One usecase is, we want to make sure all of these method calls go through Java's Security Manager. If native Posix implementation is used then many of the method calls are fulfilled natively without using Java APIs and thus skipping Java's Security Manager.

[jeff5]

This seems a reasonable idea. My first thought is that we'd want to test it in both modes, somehow in the regression tests and CI, but since both modes are there already, we should have been already. It might even make that easier.

Jython likes to control that kind of thing through its registry, rather than environment variables. The registry includes the Java system properties (which can be supplied on the command line).

[robertpatrick]

@mahesh1996 @jeff5 The Java SecurityManager is deprecated starting in JDK17 and the plan is to remove it eventually. Probably not a great idea to build more features around it.

[jeff5]

@robertpatrick You sent me on an interesting reading diversion, thanks. It is cited as "one use case".

Ideally I would have only a pure Java implementation. My impression is that Java's handling of file systems has matured since we took this route. That doesn't of course mean that the native Posix code has taken advantage of that. I remain broadly positive if it's easy.

[robertpatrick]

@jeff5 I would be concerned about a "pure Java implementation" since our code is currently relying on importing both ntpath and posixpath to support our SSH-based remote access.

In general, Java loads the file system logic based on the execution platform; for example, when running on Linux the path c:\Temp\foo.yaml is not considered an absolute path by java.io.File.isAbsolute() or java.nio.file.Path.isAbsolute(). I recently moved our code away from using these Java classes to using ntpath.isabs() explicitly when the remote machine is running Windows so that we get the right answer.

[jeff5]

our code is currently relying on importing both ntpath and posixpath

I remember misunderstanding the need for both of these to work whatever the platform early in my Jython adventures and having to unpick it. "Right" answer here means conventional Python answer (to a normalisation or enquiry) I suppose. Granted these may differ from Java's answers to a similar sounding question. But if it is computable without being on the platform in question, then we can do that in any language we like. And if it requires looking in the file system, then we're in the territory of the os module, so not cross-platform in the way that concerns your use case.
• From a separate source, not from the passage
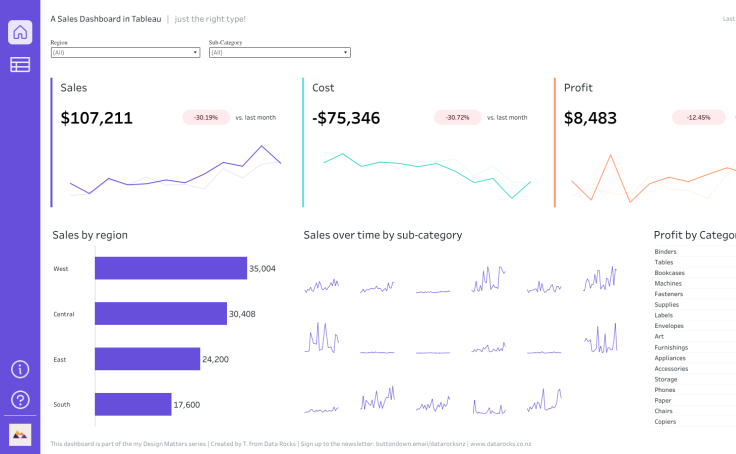Click the Cost -30.72% change badge
This screenshot has width=736, height=454.
pyautogui.click(x=457, y=117)
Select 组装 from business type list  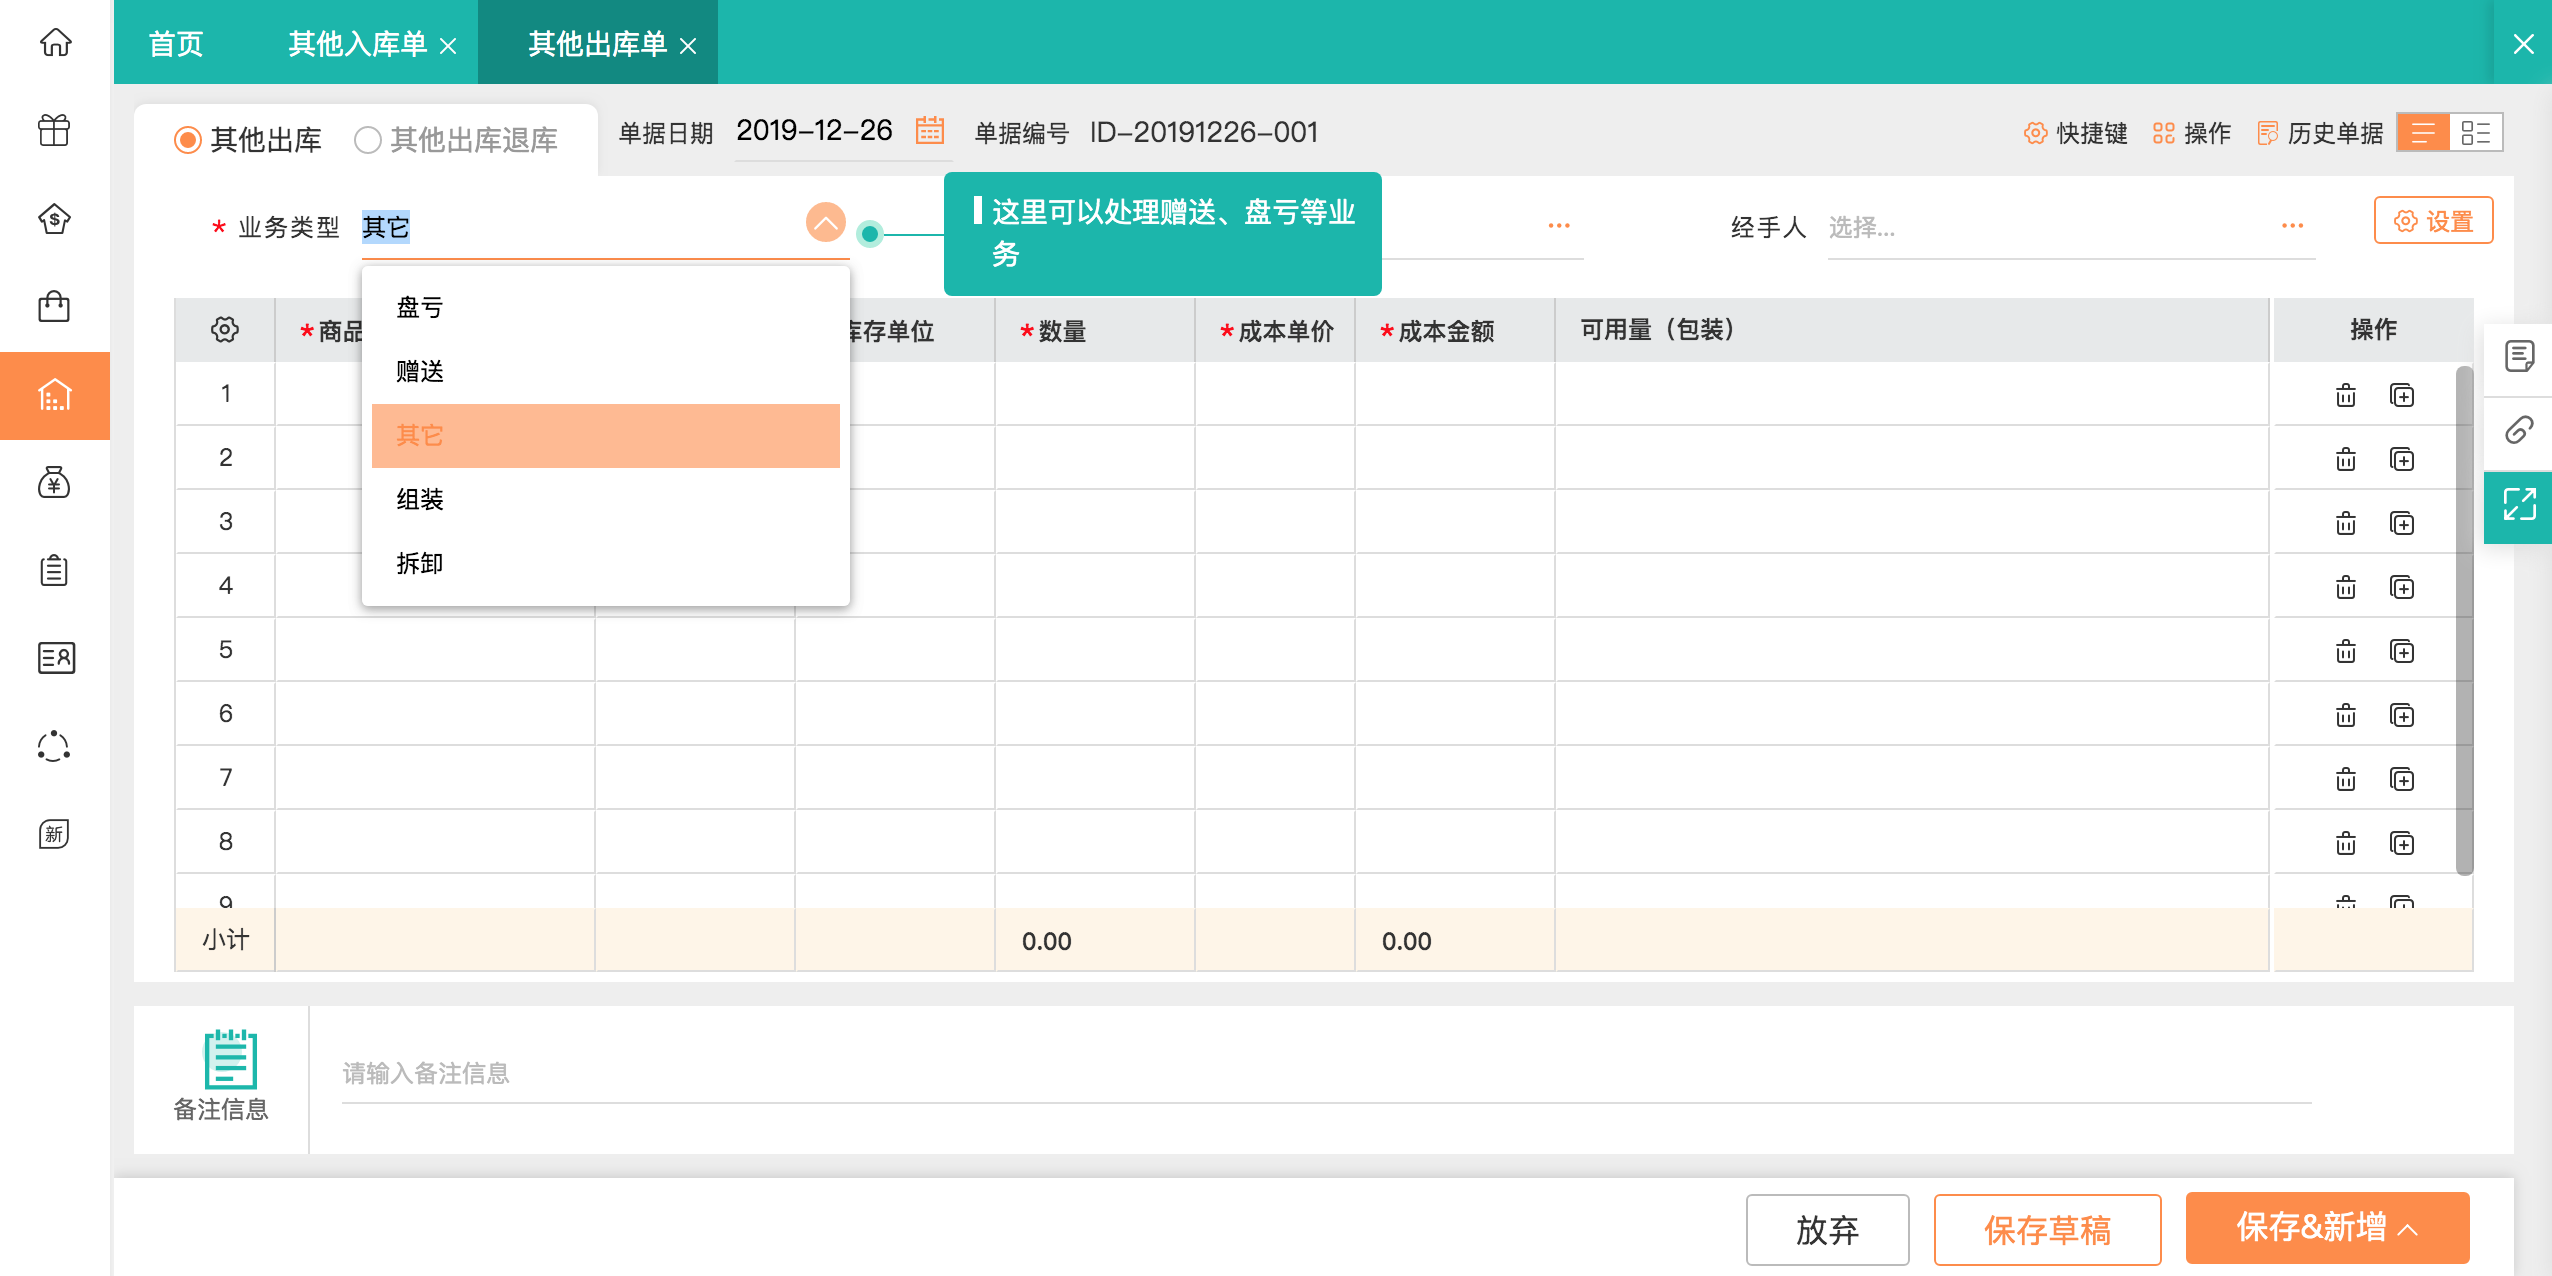click(x=418, y=500)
My conjecture/hope is that Java now provides enough of the os module for us to be content. A lot of os is optional because it doesn't work cross-platform, even in CPython.

[robertpatrick]

I could re-implement join, isabs, realpath, basename, etc in Java for each platform. The point is that I cannot rely on the Java implementation for either POSIX or Windows because I have yet to find a way to control which implementation is loaded, much less load both into the same process regardless of the underlying OS. For many situations, people do not need that level of control. When accessing remote file systems via SSH, we do. Our current solution is working without me needing to reimplement anything. Whatever you do, I would ask that you do not break what is already in place and working.